## PROBLEM 1
Copy out the rows below, everything from the first row down to the row containing "pos(211,378)", with both of those included.

## SELECTED PASSAGE

# # # #

Adaptation Hell - Part 2: Long Title, Short Tolerance

Adaptation Hell – Part 2: Long Title, Short Tolerance

How many times can someone go to the same well and still draw lucrative water? I don’t think there’s a proper answer. If there was, would we have many of these vomit-inducing adaptations plastered on our screens, in our books, and forcefully etched onto our souls?

Our conclusion of Adaptation Hell features four more writers who suffered through nonsense to bring you even more absurdity. Reel Fitness gets gamey, Meme-osa wishes he could change the channel, Centerpage would prefer a planetary bulldozer, and Here’s Johnny’s patience self-destructed in five seconds.

Click here to jump to Reel Fitness’ piece

Click here to jump to Meme-osa’s piece

Click here to jump to Centerpage’s piece

Click here to jump to Here’s Johnny’s piece

 

How Payneful Can It Get? The Terrible Tragedy of the Video Game Movie

by Reel Fitness

Considering how often game critics will refer to their favorite titles as “cinematic,” you’d think at least one great game-to-movie adaptation would have come to fruition.

Sadly, this is not the case.

Not to say the transfer between video games and movies is always easy. Video games are 20-hour action sequences with no effects budget, often with completely bat-shit concepts or no plot to be seen. These differences can easily explain why Street Fighter, Super Mario Bros., and Double Dragon are awful films.

In the same camp, Hollywood gives video game movies tiny budgets, no-name actors, or Uwe Boll to direct it. That man alone may have genocided half the genre. Seriously, look at the number of promising titles he’s ruined. It’s staggering.

Just passing through. Don't mind if I ruin a franchise while I'm here, right? Via Jeffrey Mayer

Just passing through. Don’t mind if I ruin a franchise while I’m here, right? Via Jeffrey Mayer

However, there have been one instance when a studio got an A-lister, a game with a meaty story, and a budget to back it. Then the movie pooped the bed. Max Payne.

At its core Max Payne is a step-by-step blueprint for how Hollywood tends to ruin an adaptable game.

Step 1: Change the Story

The story is already written in Max Payne: a hard-boiled cop turns even more so after his family is murdered by drug addicts. Years later, after his cover is blown as an incognito cop, Max begins an all-out assault on the local crime bosses while working his way to the most powerful people in the city on a path littered with hidden truths.

Here’s what Hollywood said:

Let’s throw in devilish Valkyries because that’s what the drug in the game was called, and make it look like Marky Mark is battling demons. Oh, and we’re gonna change give you an ending designed for a sequel. Is that okay? (Long silence) Noooooooooooo?

-Hollywood Smarminess

Step 2: Action (AKA What Makes the Game Fun)

The action in Max Payne is simple and efficient: gunplay with the addition of bullet time. Naturally, you’d assume the movie would be a John Woo-type action fest.

# # # #

(Rows for locating text and elements)
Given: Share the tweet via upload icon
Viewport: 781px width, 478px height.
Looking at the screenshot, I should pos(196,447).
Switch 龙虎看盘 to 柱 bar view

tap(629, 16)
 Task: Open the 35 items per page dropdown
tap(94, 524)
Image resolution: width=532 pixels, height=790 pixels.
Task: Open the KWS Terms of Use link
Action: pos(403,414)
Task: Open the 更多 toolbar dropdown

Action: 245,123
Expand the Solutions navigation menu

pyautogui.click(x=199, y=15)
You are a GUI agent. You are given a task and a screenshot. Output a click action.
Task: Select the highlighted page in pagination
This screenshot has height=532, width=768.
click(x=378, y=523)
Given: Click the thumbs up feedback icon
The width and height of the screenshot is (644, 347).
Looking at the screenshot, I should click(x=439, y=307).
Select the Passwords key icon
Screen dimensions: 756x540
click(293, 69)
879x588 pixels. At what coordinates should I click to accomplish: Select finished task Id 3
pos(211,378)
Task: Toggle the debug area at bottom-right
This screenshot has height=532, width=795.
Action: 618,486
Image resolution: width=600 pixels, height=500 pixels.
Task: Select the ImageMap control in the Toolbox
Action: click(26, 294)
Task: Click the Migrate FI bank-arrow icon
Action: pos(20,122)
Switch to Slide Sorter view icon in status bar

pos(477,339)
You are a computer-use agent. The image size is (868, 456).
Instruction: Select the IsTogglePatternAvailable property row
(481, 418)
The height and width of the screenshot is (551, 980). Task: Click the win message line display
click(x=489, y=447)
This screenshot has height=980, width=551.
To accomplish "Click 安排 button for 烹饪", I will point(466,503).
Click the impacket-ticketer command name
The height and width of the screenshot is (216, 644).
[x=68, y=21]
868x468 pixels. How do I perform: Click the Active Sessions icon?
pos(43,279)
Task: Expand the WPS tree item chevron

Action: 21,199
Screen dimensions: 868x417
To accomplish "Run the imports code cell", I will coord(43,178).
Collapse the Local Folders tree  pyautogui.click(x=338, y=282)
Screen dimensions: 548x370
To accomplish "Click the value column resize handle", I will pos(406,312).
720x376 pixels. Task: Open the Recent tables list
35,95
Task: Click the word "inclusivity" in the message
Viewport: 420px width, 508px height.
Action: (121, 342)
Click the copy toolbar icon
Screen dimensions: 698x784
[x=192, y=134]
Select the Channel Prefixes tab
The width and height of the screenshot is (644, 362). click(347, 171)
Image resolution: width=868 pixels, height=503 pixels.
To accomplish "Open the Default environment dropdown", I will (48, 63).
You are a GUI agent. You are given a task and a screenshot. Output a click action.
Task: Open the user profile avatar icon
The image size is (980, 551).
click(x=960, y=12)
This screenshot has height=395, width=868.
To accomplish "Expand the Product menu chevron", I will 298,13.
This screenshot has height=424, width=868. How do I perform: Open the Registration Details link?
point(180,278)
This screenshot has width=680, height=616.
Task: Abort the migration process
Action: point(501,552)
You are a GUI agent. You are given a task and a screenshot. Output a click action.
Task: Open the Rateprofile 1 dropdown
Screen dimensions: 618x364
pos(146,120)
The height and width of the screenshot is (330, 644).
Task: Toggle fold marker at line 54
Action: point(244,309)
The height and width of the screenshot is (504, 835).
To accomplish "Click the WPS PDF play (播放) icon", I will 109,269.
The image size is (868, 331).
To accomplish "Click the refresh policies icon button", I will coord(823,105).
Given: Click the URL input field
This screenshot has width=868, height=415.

# # # #

## PROBLEM 2
Continue the article about bad video game movie adaptations from the point where it stops.

## ANSWER 1
Given: Share the tweet via upload icon
Viewport: 781px width, 478px height.
Looking at the screenshot, I should pos(196,447).
Switch 龙虎看盘 to 柱 bar view

tap(629, 16)
 Task: Open the 35 items per page dropdown
tap(94, 524)
Image resolution: width=532 pixels, height=790 pixels.
Task: Open the KWS Terms of Use link
Action: pos(403,414)
Task: Open the 更多 toolbar dropdown

Action: 245,123
Expand the Solutions navigation menu

pyautogui.click(x=199, y=15)
You are a GUI agent. You are given a task and a screenshot. Output a click action.
Task: Select the highlighted page in pagination
This screenshot has height=532, width=768.
click(x=378, y=523)
Given: Click the thumbs up feedback icon
The width and height of the screenshot is (644, 347).
Looking at the screenshot, I should click(x=439, y=307).
Select the Passwords key icon
Screen dimensions: 756x540
click(293, 69)
879x588 pixels. At what coordinates should I click to accomplish: Select finished task Id 3
pos(211,378)

## ANSWER 2
Wrong again, you hopeful but naïve bastard.

While there are one or two shots that prominently feature bullet time, the gunplay is lacking at best. Oh, and what’s supposed to be a harrowing showdown between Max and a drug-fueled menace with a sawed-off shotgun turns into Max engaging him in hand-to-hand combat.

Against a shotgun.

Note to all future director’s: Shotgun vs. machete fights are not sexy.

A machete ON a shotgun? This Legoman's got it right. Via Flickr

A machete ON a shotgun? This Legoman’s got it right. Via Flickr

Step 3: Ignore the Most Cinematic Elements of the Game (WARNING: Spoiler Heavy)

At the end of Max Payne the game, Max rushes up a corporate tower to take out the Big Bad. Now at the peak of the building and with his prey escaping via helicopter, Max realizes the radio tower above is about to be blown over by the wind. In quick succession, he disconnects the remaining cables with a sniper rifle and watches as the tower crushes the chopper in a massive explosion.

Max Payne the movie ends with the biggest bad getting away and the lesser bad dying from injuries on a roof.

Zzzzzzzzzzzzzzzzzzz…

What? Oh, I’m sorry. Was I supposed to be paying attention?

Read more by Reel Fitness here.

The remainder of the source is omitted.